Substitute `H^2` into the `A^2` equation:
`A^2 = L^2 * (49 - L^2/4)`
`A^2 = 49L^2 - L^4/4`

This expression `49L^2 - L^4/4` looks a bit like a quadratic equation if we let `X = L^2`.
So, `A^2 = 49X - X^2/4`, or `A^2 = (-1/4)X^2 + 49X`.
This is a quadratic function that opens downwards (because of the negative `-1/4` in front of `X^2`).

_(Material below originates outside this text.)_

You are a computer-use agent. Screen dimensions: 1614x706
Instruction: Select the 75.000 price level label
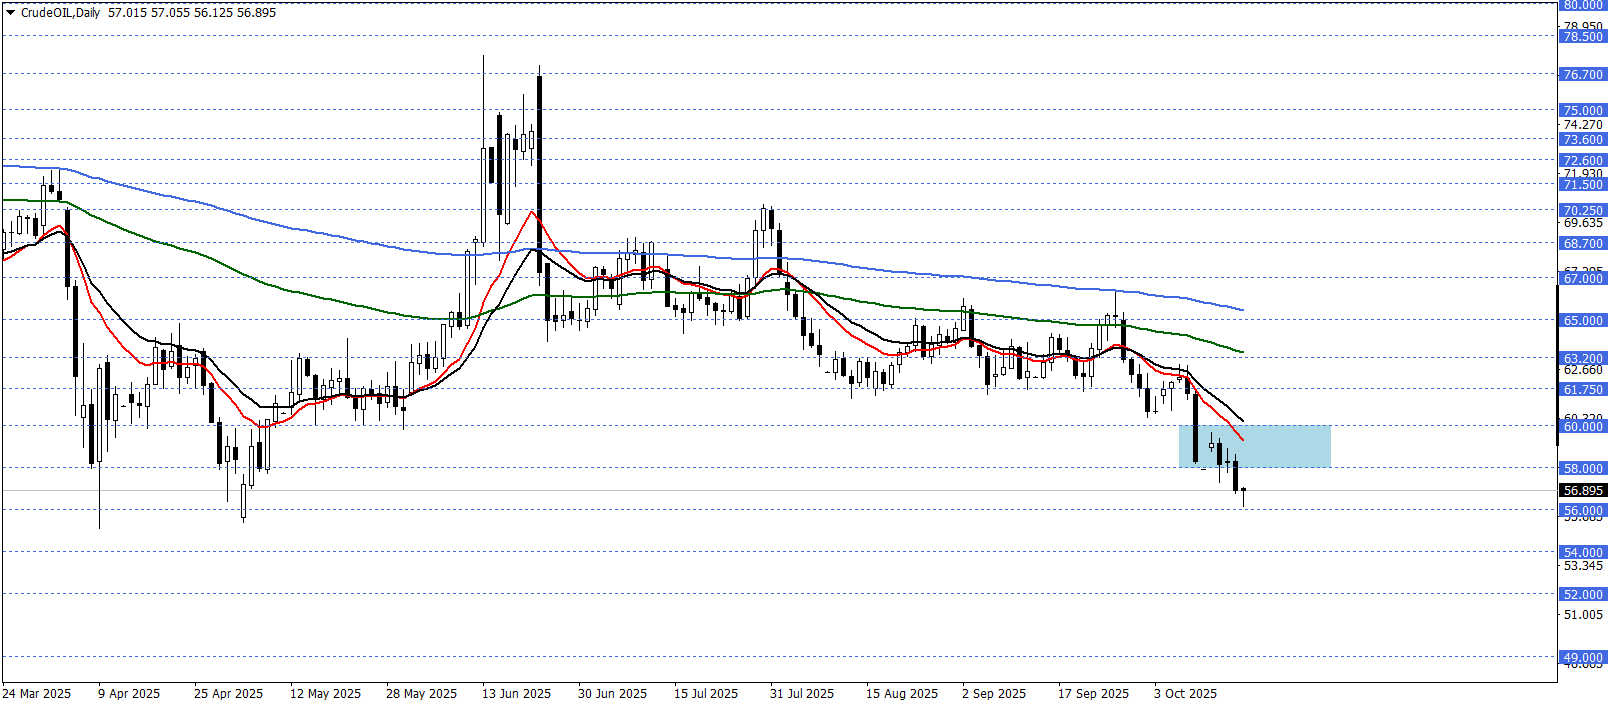click(x=1583, y=111)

The maximum value of a downward-opening parabola occurs at its vertex.
The x-coordinate of the vertex of a parabola `aX^2 + bX + c` is given by the formula `X = -b / (2a)`.
Here, `a = -1/4` and `b = 49`.
So, `X = -49 / (2 * -1/4) = -49 / (-1/2) = 49 * 2 = 98`.
Since we defined `X = L^2`, we have `L^2 = 98`.
Therefore, `L = \sqrt{98} = \sqrt{49 \times 2} = 7\sqrt{2}` cm.

6. **Find the Height:** Now that we have `L`, we can find `H` using `L^2/4 + H^2 = 49`.
Substitute `L^2 = 98`:
`98/4 + H^2 = 49`
`49/2 + H^2 = 49`
`H^2 = 49 - 49/2`
`H^2 = 49/2`
`H = \sqrt{49/2} = \sqrt{49}/\sqrt{2} = 7/\sqrt{2}`.
To rationalize the denominator (get rid of `\sqrt{2}` on the bottom), multiply top and bottom by `\sqrt{2}`:
`H = (7\sqrt{2}) / (\sqrt{2}\sqrt{2}) = 7\sqrt{2} / 2` cm.

7. **Calculate the Numerical Values:**
Using `\sqrt{2} \approx 1.414`:
Length `L = 7 \times 1.414 = 9.898` cm (approx 9.90 cm).
Height `H = (7 \times 1.414) / 2 = 9.898 / 2 = 4.949` cm (approx 4.95 cm).

So, the dimensions of the largest rectangular piece are `7\sqrt{2}` cm by `\frac{7\sqrt{2}}{2}` cm.